**** INPUT DATA

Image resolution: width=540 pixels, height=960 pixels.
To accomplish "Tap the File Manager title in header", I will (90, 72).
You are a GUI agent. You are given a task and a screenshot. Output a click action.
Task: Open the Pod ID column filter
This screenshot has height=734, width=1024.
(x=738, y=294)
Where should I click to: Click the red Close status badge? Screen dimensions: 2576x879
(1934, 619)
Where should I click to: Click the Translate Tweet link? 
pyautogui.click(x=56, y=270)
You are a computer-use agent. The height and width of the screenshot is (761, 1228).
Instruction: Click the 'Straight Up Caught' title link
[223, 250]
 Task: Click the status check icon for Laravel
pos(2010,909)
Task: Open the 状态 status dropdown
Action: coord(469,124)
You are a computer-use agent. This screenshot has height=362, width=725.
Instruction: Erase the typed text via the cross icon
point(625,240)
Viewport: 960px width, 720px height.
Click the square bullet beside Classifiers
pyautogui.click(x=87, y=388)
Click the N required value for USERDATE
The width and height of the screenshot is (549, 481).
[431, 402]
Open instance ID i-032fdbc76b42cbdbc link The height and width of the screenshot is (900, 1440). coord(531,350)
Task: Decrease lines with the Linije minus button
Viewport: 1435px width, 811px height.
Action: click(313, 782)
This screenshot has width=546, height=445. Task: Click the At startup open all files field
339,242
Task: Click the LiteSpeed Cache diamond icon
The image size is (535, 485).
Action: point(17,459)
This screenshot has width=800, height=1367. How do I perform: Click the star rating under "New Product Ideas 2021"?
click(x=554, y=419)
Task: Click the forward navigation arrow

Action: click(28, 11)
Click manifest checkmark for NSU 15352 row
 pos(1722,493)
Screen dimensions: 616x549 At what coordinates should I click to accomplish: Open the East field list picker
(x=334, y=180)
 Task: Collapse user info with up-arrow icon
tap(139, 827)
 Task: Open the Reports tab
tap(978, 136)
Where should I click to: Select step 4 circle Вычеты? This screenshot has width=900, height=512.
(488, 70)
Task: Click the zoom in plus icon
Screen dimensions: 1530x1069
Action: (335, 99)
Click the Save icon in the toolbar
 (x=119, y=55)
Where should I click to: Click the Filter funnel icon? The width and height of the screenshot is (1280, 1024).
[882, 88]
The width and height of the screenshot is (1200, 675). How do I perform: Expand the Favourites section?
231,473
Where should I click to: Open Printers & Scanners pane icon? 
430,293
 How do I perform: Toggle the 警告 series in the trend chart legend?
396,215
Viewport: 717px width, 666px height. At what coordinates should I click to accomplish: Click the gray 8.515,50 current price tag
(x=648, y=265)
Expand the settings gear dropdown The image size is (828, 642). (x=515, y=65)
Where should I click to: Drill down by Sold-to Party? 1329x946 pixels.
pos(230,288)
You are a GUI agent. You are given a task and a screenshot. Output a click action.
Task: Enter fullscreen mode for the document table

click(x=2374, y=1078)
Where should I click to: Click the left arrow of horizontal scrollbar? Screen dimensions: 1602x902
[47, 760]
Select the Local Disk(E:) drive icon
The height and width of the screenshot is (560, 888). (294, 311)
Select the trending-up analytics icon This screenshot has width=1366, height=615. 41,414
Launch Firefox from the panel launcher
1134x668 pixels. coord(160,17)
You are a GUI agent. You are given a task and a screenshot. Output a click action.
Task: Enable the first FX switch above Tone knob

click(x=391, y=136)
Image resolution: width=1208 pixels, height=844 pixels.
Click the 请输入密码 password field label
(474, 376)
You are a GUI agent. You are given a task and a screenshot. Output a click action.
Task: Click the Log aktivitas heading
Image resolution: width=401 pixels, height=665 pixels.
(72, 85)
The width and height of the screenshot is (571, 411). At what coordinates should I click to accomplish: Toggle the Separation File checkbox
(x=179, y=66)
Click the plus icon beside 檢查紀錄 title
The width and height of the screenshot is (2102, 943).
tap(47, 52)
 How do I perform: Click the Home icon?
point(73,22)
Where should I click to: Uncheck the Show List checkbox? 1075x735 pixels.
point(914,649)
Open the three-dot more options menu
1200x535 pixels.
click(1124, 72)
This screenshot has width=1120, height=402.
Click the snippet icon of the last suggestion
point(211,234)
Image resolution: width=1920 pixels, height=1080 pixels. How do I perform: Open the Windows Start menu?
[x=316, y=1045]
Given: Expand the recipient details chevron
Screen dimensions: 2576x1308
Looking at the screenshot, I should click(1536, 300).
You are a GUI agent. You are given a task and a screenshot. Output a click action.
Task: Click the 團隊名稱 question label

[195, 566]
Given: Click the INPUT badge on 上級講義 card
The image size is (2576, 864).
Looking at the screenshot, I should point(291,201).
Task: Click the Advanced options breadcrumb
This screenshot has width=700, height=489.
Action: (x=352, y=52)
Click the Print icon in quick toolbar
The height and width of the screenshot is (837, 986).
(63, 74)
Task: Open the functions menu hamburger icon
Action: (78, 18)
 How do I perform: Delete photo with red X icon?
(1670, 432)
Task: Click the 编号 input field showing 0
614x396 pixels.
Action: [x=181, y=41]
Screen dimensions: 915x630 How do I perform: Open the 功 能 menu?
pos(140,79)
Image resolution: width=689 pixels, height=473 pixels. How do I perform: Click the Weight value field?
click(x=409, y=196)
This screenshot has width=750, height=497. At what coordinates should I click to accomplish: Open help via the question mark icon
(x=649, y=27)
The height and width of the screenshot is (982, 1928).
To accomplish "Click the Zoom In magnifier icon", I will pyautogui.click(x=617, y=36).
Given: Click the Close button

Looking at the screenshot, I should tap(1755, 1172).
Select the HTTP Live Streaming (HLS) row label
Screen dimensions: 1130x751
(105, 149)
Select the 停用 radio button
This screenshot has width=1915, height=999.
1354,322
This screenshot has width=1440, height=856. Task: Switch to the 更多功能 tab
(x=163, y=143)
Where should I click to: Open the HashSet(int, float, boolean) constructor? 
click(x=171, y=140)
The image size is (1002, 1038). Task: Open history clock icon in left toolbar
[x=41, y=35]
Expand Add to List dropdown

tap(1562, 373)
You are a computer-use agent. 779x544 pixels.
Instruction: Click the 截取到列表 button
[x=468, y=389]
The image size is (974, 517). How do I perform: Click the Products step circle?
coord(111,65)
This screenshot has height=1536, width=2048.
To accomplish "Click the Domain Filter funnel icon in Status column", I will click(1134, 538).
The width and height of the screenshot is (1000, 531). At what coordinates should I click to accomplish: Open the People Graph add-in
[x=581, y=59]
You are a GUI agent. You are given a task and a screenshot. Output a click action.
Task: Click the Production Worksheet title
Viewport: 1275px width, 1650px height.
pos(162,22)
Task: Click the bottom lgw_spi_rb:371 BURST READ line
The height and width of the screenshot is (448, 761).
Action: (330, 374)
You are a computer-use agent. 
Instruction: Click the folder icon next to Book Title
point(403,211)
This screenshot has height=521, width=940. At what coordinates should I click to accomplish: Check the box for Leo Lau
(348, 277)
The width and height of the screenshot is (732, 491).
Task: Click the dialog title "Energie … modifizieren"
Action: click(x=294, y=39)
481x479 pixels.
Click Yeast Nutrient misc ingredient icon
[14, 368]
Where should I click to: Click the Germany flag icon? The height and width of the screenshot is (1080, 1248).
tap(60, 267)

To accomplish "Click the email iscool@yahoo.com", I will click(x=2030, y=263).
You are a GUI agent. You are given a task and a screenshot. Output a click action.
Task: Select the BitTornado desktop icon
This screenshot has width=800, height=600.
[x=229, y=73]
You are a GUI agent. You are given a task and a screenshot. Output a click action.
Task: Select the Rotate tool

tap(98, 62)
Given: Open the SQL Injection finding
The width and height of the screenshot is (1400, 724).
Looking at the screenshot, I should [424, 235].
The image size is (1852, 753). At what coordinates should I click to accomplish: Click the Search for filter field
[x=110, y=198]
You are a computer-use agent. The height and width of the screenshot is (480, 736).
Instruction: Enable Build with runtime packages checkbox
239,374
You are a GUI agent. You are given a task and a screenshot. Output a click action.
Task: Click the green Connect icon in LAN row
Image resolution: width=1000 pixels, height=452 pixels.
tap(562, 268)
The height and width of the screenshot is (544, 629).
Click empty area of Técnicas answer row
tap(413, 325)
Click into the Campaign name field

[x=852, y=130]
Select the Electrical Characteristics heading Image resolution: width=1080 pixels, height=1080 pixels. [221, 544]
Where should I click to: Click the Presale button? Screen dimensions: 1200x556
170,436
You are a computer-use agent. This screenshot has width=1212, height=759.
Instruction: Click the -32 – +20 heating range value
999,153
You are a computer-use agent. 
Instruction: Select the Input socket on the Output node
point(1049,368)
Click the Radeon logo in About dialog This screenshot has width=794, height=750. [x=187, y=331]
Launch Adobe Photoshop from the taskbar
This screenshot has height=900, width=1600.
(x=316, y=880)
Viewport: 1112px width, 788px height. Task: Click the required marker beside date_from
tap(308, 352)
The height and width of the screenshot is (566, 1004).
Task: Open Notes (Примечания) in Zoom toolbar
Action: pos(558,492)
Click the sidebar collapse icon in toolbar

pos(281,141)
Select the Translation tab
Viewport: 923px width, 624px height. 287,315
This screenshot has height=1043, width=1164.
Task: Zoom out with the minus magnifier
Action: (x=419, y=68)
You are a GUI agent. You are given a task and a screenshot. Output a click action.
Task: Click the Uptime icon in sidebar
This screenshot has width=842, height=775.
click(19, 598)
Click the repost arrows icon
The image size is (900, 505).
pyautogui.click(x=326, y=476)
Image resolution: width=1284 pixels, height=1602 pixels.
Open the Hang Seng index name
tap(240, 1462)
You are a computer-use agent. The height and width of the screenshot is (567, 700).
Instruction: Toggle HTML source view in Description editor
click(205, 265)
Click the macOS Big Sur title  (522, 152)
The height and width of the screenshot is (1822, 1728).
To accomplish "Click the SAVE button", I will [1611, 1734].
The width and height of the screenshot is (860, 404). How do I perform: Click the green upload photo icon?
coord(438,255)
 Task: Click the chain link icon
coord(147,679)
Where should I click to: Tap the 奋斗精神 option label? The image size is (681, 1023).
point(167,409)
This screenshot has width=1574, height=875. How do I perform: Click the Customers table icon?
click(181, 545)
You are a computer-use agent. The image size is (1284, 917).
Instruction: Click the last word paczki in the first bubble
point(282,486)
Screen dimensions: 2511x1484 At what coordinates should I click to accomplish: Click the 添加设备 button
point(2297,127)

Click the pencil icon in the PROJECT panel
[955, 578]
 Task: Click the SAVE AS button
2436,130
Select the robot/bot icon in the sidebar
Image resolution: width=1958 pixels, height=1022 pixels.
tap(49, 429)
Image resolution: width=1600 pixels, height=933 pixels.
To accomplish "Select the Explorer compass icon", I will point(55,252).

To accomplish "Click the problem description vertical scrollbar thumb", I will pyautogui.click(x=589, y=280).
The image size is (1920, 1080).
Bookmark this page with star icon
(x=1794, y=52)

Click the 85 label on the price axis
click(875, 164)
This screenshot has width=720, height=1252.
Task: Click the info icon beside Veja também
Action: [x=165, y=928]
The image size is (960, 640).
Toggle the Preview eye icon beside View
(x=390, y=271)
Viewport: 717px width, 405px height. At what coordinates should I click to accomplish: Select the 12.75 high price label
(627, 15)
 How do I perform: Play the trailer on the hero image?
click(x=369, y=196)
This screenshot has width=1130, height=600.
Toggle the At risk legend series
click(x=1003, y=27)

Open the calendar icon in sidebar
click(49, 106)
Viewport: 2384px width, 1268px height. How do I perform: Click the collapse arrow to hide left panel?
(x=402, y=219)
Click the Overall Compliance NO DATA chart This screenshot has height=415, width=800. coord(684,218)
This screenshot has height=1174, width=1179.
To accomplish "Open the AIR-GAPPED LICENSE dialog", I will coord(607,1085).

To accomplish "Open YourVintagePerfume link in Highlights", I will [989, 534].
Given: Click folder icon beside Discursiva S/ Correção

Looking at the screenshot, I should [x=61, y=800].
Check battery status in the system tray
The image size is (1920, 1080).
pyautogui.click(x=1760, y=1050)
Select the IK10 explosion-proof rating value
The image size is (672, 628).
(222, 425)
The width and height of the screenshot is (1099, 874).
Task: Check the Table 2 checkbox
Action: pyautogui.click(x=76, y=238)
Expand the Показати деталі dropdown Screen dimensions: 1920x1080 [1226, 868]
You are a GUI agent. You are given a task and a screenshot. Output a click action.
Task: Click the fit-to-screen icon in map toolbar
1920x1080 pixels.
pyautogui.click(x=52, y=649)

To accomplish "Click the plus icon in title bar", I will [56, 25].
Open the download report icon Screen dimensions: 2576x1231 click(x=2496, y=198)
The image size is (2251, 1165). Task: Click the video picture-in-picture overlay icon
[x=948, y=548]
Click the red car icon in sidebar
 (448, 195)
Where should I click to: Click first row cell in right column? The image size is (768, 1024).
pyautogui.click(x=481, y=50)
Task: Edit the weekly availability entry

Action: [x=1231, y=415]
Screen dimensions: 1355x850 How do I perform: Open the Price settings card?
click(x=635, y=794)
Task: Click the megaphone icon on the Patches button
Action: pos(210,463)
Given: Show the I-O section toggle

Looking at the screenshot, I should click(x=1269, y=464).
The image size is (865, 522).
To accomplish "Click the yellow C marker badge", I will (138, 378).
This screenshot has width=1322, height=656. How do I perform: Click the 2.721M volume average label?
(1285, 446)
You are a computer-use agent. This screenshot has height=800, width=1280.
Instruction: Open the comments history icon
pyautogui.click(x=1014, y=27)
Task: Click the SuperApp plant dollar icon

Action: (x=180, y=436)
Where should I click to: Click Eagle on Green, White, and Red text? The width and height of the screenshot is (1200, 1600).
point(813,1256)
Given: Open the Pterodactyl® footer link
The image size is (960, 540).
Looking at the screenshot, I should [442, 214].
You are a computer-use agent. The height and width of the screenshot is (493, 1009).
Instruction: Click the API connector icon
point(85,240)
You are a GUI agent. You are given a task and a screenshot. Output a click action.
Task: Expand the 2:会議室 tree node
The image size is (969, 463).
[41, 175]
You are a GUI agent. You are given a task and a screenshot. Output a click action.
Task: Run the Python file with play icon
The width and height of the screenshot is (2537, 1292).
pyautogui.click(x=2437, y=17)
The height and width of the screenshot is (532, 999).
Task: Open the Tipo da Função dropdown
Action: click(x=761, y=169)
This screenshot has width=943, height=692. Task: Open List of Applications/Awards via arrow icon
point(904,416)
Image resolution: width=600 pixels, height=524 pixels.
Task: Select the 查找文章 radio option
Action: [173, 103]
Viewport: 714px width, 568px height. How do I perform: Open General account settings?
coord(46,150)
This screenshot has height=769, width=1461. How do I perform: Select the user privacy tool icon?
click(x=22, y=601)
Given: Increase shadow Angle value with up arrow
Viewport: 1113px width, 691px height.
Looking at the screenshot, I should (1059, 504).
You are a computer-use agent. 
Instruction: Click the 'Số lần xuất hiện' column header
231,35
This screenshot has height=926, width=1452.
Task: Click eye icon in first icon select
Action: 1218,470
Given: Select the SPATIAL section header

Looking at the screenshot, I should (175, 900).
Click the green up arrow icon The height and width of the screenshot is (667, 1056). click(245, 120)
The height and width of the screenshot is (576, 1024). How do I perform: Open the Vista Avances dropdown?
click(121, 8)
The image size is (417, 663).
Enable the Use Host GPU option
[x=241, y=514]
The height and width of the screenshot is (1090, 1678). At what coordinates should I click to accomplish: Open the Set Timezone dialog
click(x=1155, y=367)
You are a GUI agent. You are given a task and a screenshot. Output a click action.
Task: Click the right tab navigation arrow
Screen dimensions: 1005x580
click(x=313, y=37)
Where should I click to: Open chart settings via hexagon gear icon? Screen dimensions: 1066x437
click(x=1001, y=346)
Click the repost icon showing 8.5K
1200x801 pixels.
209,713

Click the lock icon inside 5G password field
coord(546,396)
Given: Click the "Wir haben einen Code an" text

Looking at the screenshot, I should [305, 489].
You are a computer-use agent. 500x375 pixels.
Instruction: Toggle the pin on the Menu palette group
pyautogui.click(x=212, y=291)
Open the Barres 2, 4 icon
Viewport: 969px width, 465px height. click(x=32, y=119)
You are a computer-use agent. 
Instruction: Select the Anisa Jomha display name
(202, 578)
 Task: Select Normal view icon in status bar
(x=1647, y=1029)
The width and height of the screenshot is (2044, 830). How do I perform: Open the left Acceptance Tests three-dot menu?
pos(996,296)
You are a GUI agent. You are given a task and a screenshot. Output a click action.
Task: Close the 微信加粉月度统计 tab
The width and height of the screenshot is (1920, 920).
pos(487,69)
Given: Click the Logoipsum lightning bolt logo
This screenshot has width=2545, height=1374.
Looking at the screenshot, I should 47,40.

********

## WHAT YOU WILL DO
Reproduce the material character for character, from the line holding "Task: Open the Reports tab" through the line holding "(x=119, y=55)", both lines included.

## SOLUTION FOR THIS TASK
 Task: Open the Reports tab
tap(978, 136)
Where should I click to: Select step 4 circle Вычеты? This screenshot has width=900, height=512.
(488, 70)
Task: Click the zoom in plus icon
Screen dimensions: 1530x1069
Action: (335, 99)
Click the Save icon in the toolbar
 (x=119, y=55)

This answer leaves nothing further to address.